= Written instruction A =
Reproduce, without alteration, everything in the dog-rehoming thread from "## staffgirl (May" down to "home for Daisy.".
= Written instruction B =
Condense the paragraph of the dog-rehoming thread beginning "The behaviourist we've been working with" into a short bulleted list that retains its main facts.

= Passage =
::::::
I probably won't be around on this forum much after this, as I don't think we'll be getting another dog, at least until our daughter is a few years older. We're all very upset about the situation, and about the decision we've had to make, and I don't think any of us will want to take the chance of going through it again any time soon. Plus for me it would feel too much like trying to replace Daisy and I don't want to do that. She was my mum's dog and as such she's very special to us. It's heart breaking to have to do this now.

I'd like to take this opportunity to tell everyone on here how grateful I am for all of your advice, support and opinions. It's been a big help while we've been trying to figure out how best to deal with the situation and your posts gave us the resources and the confidence to try keeping Daisy and learn how to train her so we could hopefully manage this situation and get through it. It's very sad that it hasn't worked out as we'd hoped, but we couldn't have gotten as far as we had without the help of this thread. You're all awesome and I thank you.


----------



## SusieRainbow (Jan 21, 2013)

No-one could have done more, you're perfectly right not to risk your daughter's safety and I'm sure your mum would agree. 
Thinking about you all.


----------



## sazzle (Sep 10, 2011)

What an awful shame that things didnt work out for you all. 

You have done all you could to make this work. A big hand to you for giving it a go. You have probably made Daisy a far better dog too with all the training that you have put in. I truly wish you and your family all the best and I hope Daisy finds her perfect family and leads a happy life too.


----------



## Dogpsycho (Aug 18, 2013)

I would recommend you have a look at David Ryan's excellent book "Dogs that Bite & Fight" in order to (a) see what was going on and (b) avoid the same in the future.


----------



## staffgirl (May 1, 2013)

I'd just like to echo what some others have already said in that you have tried very hard to make the best out of and work with a difficult situation that you inherited. I really respect you for all that you have done. And of course you have to make decisions about what's best and safe for your family. Wishing you all the very best and an appropriate new home for Daisy.


----------



## jmc160 (Nov 13, 2013)

Thanks everyone for the words of encouragement.

The rehoming centre called me back today and arrangements have been made. We have an appointment where we will sign her over to them and they'll start the processes they need to go through.

It's really hit me today, I've been an absolute wreck. Especially after talking to my son about it and explaining that Daisy will need to go away. He's distraught, understandably.

I hate the idea of Daisy being stuck in kennels until such time that someone might claim her. And when they do, will give her the care and attention that she deserves?

The behaviourist we've been working with has suggested that we try to rehome her privately as spending time in kennels is going to be detrimental to Daisy. I've started with a post in the rehoming section of this site and I'm trying to think of where else I can get the word out.

If anyone here might be interested, or knows someone who might take her, I'd love to hear from you


----------



## leashedForLife (Nov 1, 2009)

jmc160 said:


> ...
> 
> The rehoming centre called me back today & *arrangements have been made.
> We have an appt... we'll sign her over to them & they'll start the process...*
> ...
::::::
= Dataset excerpts =
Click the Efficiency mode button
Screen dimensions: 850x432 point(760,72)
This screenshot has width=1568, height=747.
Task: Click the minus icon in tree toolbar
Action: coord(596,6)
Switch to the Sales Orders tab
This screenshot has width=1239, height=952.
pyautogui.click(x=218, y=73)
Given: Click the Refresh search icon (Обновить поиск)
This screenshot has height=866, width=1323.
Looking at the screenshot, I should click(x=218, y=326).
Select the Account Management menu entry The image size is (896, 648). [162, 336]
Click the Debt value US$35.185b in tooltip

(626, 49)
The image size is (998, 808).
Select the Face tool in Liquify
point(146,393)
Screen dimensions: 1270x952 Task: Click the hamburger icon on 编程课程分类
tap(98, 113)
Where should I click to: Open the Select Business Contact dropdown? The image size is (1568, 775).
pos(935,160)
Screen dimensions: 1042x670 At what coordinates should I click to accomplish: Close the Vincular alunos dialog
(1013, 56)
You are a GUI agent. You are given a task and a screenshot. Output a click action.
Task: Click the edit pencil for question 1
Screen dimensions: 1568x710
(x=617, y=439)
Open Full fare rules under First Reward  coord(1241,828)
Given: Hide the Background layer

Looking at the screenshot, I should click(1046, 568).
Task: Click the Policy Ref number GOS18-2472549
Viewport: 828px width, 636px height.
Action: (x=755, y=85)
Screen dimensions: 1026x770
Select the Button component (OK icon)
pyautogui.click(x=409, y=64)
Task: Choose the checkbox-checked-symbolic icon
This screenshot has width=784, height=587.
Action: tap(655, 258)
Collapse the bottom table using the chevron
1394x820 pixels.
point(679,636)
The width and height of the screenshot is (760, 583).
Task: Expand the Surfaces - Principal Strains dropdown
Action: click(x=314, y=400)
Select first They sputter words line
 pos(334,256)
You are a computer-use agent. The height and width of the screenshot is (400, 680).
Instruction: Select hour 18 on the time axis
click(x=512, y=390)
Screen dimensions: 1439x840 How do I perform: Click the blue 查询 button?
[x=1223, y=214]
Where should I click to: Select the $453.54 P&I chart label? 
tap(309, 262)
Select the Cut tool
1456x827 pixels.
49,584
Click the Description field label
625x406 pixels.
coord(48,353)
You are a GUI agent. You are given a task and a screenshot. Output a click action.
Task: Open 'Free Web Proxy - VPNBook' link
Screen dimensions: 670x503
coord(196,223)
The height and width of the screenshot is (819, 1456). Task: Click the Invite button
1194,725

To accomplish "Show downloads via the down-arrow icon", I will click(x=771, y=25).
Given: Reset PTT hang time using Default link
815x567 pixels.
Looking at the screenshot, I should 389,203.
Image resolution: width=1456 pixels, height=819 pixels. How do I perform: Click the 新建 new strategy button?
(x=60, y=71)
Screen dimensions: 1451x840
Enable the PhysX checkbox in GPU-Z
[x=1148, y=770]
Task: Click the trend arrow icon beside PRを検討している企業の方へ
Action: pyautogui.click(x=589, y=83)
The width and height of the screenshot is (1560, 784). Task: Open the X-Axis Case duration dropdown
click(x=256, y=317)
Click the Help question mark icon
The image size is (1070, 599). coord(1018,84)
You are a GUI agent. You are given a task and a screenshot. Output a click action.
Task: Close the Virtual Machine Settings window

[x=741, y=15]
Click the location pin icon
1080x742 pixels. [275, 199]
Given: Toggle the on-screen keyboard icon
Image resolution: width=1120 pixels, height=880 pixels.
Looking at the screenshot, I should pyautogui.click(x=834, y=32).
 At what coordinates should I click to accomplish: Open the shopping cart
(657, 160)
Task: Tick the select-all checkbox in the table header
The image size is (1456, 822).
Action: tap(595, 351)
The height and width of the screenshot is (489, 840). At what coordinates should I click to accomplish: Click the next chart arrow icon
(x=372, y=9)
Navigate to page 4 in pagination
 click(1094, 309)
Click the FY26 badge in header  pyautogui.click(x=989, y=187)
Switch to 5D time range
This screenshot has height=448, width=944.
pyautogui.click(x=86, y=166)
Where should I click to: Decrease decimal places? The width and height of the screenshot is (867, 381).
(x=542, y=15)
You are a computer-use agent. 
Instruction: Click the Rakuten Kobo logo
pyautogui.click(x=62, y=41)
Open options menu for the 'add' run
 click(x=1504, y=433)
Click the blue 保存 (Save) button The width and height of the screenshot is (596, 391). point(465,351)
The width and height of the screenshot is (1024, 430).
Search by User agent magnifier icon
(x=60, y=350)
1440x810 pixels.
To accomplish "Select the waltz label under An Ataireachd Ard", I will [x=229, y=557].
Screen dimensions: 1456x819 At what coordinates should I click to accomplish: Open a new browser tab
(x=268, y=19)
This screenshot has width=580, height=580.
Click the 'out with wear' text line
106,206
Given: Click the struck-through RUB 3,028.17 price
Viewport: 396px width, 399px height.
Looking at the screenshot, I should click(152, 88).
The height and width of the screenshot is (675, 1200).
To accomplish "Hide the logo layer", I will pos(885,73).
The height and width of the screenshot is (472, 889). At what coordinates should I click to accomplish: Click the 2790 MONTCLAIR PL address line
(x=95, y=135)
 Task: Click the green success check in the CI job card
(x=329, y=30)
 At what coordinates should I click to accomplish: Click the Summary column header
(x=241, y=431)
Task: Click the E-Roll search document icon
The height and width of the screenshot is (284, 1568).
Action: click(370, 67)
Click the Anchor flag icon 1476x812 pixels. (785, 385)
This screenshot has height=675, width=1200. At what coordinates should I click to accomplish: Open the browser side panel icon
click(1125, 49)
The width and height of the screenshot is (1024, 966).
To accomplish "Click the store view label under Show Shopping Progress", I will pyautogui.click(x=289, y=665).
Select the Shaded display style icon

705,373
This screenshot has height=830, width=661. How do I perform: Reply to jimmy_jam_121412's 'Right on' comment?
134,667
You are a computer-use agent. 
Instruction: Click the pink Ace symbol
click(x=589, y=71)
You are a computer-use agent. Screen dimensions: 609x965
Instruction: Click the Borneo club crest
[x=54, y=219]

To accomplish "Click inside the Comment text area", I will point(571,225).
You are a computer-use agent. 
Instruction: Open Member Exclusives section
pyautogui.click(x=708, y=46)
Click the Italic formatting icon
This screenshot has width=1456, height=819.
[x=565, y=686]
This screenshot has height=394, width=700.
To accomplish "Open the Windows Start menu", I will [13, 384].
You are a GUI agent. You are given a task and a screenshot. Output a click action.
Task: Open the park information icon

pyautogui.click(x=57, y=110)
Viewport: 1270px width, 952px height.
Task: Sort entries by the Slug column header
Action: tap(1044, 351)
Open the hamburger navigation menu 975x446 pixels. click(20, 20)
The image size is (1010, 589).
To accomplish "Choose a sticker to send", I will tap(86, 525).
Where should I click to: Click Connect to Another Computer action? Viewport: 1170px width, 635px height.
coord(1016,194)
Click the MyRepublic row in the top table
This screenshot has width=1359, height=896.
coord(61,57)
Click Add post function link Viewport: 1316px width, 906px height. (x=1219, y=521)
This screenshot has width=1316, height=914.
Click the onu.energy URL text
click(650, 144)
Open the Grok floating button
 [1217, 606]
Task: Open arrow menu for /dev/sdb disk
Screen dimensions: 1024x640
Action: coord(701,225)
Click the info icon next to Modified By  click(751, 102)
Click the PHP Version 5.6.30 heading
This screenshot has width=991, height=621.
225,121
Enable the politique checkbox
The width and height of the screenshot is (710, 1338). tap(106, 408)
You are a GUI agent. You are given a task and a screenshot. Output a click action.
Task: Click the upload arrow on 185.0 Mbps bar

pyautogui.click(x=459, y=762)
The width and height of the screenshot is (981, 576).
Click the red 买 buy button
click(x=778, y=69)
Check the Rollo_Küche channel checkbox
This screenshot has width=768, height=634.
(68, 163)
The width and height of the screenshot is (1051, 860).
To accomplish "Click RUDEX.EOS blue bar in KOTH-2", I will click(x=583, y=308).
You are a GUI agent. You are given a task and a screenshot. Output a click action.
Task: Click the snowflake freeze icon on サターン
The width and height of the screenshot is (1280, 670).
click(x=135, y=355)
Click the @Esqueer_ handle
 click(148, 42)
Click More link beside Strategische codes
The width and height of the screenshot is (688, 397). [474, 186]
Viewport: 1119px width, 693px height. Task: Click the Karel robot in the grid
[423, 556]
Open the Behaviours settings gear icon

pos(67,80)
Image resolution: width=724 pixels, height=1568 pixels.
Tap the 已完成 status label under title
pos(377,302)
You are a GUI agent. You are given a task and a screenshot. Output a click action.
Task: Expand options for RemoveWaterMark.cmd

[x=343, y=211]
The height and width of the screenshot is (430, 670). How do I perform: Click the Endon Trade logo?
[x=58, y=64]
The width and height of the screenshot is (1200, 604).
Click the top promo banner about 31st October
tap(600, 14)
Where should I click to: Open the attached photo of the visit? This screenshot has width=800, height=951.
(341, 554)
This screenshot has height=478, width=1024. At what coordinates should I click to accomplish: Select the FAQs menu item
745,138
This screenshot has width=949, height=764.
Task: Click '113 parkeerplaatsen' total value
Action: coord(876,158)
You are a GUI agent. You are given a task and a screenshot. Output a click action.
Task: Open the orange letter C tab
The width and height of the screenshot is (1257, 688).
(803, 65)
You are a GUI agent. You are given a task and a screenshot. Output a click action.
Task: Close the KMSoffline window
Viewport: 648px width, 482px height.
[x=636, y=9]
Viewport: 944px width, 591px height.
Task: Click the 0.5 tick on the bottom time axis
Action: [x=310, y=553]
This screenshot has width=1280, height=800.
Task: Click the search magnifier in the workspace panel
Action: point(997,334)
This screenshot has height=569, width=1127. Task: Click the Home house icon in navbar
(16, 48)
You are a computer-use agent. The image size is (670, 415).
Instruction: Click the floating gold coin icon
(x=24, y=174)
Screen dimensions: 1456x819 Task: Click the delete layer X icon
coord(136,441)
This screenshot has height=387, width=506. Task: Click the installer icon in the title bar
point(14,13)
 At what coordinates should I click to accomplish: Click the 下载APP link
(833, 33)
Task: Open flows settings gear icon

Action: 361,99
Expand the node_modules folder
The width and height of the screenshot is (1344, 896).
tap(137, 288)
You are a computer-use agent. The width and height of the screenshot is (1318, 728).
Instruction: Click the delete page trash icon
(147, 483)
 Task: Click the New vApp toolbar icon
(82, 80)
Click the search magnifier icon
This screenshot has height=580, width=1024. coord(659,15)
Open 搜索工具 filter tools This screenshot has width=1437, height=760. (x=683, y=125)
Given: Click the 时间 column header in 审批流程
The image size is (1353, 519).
::::::
= Correct output A =
## staffgirl (May 1, 2013)

I'd just like to echo what some others have already said in that you have tried very hard to make the best out of and work with a difficult situation that you inherited. I really respect you for all that you have done. And of course you have to make decisions about what's best and safe for your family. Wishing you all the very best and an appropriate new home for Daisy.

= Correct output B =
- The behaviorist advised rehoming Daisy privately, since time in kennels would harm her.
- The poster has already posted in this site's rehoming section.
- The poster is looking for other places to spread the word.